Desafio GREAT – Lições de modernização no futebol
Leia abaixo mais um texto de um dos participantes do Desafio GREAT, Guilherme Seto Monteiro:
Dois eventos transcorridos na segunda metade da década de 1980 marcaram um ponto de inflexão na história do futebol britânico. Em 1985, no estádio de Heysel, na Bélgica, jogavam Juventus e Liverpool pela final da Copa Européia, quando “hooligans” torcedores do time inglês forçaram um muro de proteção, que cedeu sobre a torcida “bianconera” – 39 torcedores morreram nesse episódio. Alguns anos adiante, em 1989, durante uma partida entre Liverpool e Nottingham Forest no Hillsborough Stadium, em Sheffield, 96 torcedores morreram – pisoteados, esmagados contra as grades – após a polícia perder o controle da quantidade de pessoas no estádio.
Para além do aspecto dramático, tais acontecimentos também definiram uma mudança de postura que alçaria o futebol britânico à condição atual de mais próspero do mundo – superando as ligas espanhola e italiana. Na década de 1980, o futebol britânico passava por um momento desfavorável sob diversos aspectos: econômico, infraestrutural, organizacional e técnico. Suas receitas eram inferiores às das ligas concorrentes, que prosperavam na crista da onda da globalização; seus estádios estavam sucateados; e seus melhores jogadores saíam do país para jogar em campeonatos de maior destaque.
As tragédias de Heysel e Hillsborough comoveram a opinião pública local e mobilizaram sua classe política, que encontrou em Lorde Taylor de Gosforth seu principal representante no encaminhamento das providências a serem tomadas. Desse esforço político conjunto surgiu o chamado Relatório Taylor, documento que se tornaria a pedra angular do futebol britânico que hoje é conhecido internacionalmente.
Em linhas gerais, as páginas do relatório estabeleciam medidas infraestruturais a serem cumpridas por entidades governamentais e os clubes de futebol, além de discriminar as responsabilidades de todos dali em diante – políticos, dirigentes, torcedores. A partir do relatório, os clubes fizeram obras radicais de modernização de seus estádios, que ganharam uma feição particular: há cadeiras numeradas para todos os torcedores; não há alambrados que separem os torcedores do gramado; não há muros de separação entre setores diversos.

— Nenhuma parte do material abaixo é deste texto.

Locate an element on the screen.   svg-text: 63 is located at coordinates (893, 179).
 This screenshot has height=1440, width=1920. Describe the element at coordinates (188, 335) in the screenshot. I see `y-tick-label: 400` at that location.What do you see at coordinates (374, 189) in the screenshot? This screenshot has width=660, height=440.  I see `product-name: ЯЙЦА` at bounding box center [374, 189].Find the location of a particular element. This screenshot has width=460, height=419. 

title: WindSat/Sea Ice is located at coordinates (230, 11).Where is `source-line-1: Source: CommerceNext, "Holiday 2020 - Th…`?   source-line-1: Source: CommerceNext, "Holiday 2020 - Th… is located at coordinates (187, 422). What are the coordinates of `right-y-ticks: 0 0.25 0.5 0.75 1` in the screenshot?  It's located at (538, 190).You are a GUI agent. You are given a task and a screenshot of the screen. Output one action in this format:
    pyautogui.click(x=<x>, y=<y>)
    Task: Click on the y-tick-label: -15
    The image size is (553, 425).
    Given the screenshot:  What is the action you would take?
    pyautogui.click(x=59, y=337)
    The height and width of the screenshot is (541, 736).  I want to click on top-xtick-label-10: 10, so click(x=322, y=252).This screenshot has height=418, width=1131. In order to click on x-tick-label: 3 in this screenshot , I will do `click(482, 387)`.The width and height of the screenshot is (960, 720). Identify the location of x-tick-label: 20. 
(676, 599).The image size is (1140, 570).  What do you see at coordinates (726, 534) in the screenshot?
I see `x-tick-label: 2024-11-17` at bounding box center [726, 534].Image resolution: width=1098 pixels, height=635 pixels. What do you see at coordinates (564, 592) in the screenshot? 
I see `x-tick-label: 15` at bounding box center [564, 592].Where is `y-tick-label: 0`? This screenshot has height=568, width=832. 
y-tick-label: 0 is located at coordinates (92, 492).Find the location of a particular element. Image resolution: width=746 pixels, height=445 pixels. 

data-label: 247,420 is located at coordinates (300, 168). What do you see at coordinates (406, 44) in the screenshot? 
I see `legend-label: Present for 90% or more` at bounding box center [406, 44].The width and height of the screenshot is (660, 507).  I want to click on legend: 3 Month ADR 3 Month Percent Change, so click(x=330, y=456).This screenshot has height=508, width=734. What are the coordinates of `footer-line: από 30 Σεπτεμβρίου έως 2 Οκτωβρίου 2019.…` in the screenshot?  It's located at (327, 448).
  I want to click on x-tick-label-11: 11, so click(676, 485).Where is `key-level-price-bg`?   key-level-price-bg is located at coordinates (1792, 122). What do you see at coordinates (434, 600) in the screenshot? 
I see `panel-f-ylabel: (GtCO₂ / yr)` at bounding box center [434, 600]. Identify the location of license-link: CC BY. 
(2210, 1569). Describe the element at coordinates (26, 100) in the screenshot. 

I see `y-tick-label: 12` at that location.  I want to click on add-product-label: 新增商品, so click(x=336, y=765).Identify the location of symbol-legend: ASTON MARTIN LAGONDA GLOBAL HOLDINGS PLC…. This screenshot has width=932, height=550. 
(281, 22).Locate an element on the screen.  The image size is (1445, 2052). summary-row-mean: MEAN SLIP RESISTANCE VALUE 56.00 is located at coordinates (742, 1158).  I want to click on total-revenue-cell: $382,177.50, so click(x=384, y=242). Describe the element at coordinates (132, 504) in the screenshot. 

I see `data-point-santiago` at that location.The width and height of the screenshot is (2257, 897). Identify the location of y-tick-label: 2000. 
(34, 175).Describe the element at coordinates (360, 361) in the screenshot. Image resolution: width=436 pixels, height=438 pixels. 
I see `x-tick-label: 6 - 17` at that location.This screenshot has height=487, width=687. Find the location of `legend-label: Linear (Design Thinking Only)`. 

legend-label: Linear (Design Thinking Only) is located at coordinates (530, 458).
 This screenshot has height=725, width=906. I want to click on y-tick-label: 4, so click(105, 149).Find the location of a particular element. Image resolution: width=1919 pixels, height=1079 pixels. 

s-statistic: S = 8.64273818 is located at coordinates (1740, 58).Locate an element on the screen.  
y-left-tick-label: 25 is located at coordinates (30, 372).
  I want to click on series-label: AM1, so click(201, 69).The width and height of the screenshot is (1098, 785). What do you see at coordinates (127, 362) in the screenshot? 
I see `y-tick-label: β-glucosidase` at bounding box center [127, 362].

Para além desses aspectos mais visíveis, há também a supervisão do comportamento dos torcedores por meio de um sistema de vigilância, a fiscalização contínua dos estádios por parte dos órgãos públicos, além de campanhas educativas pela civilidade nos estádios. No bojo desse processo de modernização, o Reino Unido construiu um produto com identidade própria: arquibancadas seguras e lotadas, que circundam um gramado esmeraldino como que cortado à régua. O investimento em segurança e qualidade tem dado retorno: segundo estimativas do jornal “The Telegraph”, o futebol inglês logo terá mais receitas provenientes da compra dos direitos de transmissão por emissoras estrangeiras que receitas originárias das redes de televisão locais, e assim caminha para ser a liga de futebol mais assistida no mundo.
O Brasil também teve sua cota de tragédias futebolísticas. Para lembrar somente duas, poderíamos remeter ao Flamengo e Botafogo, em 1992, quando as grades de proteção do Maracanã ruíram e quase uma centena de torcedores se feriu após uma queda de oito metros; ou a Bahia e Villa Nova, em 2007, quando sete torcedores morreram com o desmoronamento da arquibancada do estádio da Fonte Nova, em Salvador. Contudo, a despeito da comoção pública, as classes políticas e os dirigentes esportivos não se mobilizaram como seus correlatos britânicos. Os estádios brasileiros mais modernos são pródigos em apontar o pouco que o país aprendeu com os traumas de seu futebol: alguns já revelam problemas de estrutura; os torcedores encontram dificuldades nas bilheterias e na entrada; os alambrados permanecem, e ainda representam perigo; e os torcedores ainda temem a persistência de uma cultura da violência.
O Reino Unido é conhecido como o nascedouro do futebol; o Brasil carrega a alcunha de “país do futebol”. As primeiras lições britânicas, trazidas por Charles Miller nos últimos anos do século 19 em sua bagagem, junto de duas bolas, um par de chuteiras e uniformes usados, foram aprendidas com maestria pelos brasileiros, que criaram uma outra maneira de praticar o jogo: o “futebol-poesia”, tal como denominava Píer Paolo Pasolini. No entanto, as últimas lições de modernização ainda não foram bem assimiladas em terra brasilis, e enquanto as condições infraestruturais e organizacionais mínimas não forem alcançadas, o futebol nacional continuará um espetáculo de grandes artistas em palcos mambembes, apresentado para plateias mirradas.